Detecting Activations over Graphs using Spanning Tree Wavelet Bases
This addresses a computationally feasible detection method with theoretical guarantees for general graph topologies, which is incremental as it builds on existing graph signal processing but offers new randomized tests.
The paper tackles the problem of detecting piecewise constant activations on graphs under Gaussian noise, providing a universal necessary condition for distinguishability and introducing a spanning tree wavelet basis that achieves near-optimal performance in low signal-to-noise regimes for various graph types.

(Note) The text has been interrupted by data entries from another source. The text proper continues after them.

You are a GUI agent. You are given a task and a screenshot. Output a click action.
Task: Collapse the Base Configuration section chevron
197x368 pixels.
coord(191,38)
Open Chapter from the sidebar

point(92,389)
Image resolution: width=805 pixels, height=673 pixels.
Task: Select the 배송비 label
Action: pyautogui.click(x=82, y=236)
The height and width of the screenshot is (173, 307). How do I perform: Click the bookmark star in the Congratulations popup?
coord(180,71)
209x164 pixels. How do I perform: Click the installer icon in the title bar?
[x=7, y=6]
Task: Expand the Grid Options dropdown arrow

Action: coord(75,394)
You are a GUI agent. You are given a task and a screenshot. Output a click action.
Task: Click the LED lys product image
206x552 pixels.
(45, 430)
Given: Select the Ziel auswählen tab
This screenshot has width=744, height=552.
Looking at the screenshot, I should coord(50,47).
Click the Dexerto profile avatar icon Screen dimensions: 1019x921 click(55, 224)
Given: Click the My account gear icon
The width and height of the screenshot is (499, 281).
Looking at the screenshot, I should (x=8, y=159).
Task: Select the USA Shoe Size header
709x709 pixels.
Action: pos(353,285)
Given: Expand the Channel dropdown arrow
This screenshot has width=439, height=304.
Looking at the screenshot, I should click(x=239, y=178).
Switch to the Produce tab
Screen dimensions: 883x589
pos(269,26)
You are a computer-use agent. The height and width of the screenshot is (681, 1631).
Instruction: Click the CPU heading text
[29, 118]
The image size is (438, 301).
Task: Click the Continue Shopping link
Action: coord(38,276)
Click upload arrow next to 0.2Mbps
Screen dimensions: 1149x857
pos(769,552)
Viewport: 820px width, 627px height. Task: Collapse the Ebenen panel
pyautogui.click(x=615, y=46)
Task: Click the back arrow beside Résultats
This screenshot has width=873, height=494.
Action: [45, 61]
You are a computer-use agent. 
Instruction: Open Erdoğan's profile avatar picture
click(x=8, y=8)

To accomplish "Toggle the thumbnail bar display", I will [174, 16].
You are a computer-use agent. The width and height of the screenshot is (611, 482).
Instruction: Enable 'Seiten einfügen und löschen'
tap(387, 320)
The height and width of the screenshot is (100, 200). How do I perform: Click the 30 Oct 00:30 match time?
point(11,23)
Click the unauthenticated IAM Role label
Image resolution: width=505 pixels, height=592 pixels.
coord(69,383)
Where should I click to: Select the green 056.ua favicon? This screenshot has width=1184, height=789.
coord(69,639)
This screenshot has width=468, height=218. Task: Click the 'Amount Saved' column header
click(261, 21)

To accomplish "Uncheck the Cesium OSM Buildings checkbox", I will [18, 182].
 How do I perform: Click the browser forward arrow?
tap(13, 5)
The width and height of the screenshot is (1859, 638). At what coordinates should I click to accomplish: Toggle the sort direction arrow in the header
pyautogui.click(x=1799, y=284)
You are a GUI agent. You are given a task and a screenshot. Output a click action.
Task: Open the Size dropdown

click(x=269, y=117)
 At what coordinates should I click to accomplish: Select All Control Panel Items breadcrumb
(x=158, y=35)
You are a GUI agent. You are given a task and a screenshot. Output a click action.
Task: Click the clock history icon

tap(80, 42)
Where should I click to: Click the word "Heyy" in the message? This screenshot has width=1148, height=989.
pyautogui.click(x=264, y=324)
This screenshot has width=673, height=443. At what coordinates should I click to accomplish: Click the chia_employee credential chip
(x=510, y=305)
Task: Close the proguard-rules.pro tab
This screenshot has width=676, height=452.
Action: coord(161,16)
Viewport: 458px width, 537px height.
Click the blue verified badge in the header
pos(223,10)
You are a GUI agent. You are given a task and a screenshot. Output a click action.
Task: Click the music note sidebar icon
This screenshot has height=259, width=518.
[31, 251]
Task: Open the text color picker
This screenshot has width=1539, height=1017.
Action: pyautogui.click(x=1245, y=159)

We consider the detection of activations over graphs under Gaussian noise, where signals are piece-wise constant over the graph. Despite the wide applicability of such a detection algorithm, there has been little success in the development of computationally feasible methods with proveable theoretical guarantees for general graph topologies. We cast this as a hypothesis testing problem, and first provide a universal necessary condition for asymptotic distinguishability of the null and alternative hypotheses. We then introduce the spanning tree wavelet basis over graphs, a localized basis that reflects the topology of the graph, and prove that for any spanning tree, this approach can distinguish null from alternative in a low signal-to-noise regime. Lastly, we improve on this result and show that using the uniform spanning tree in the basis construction yields a randomized test with stronger theoretical guarantees that in many cases matches our necessary conditions. Specifically, we obtain near-optimal performance in edge transitive graphs, $k$-nearest neighbor graphs, and $ε$-graphs.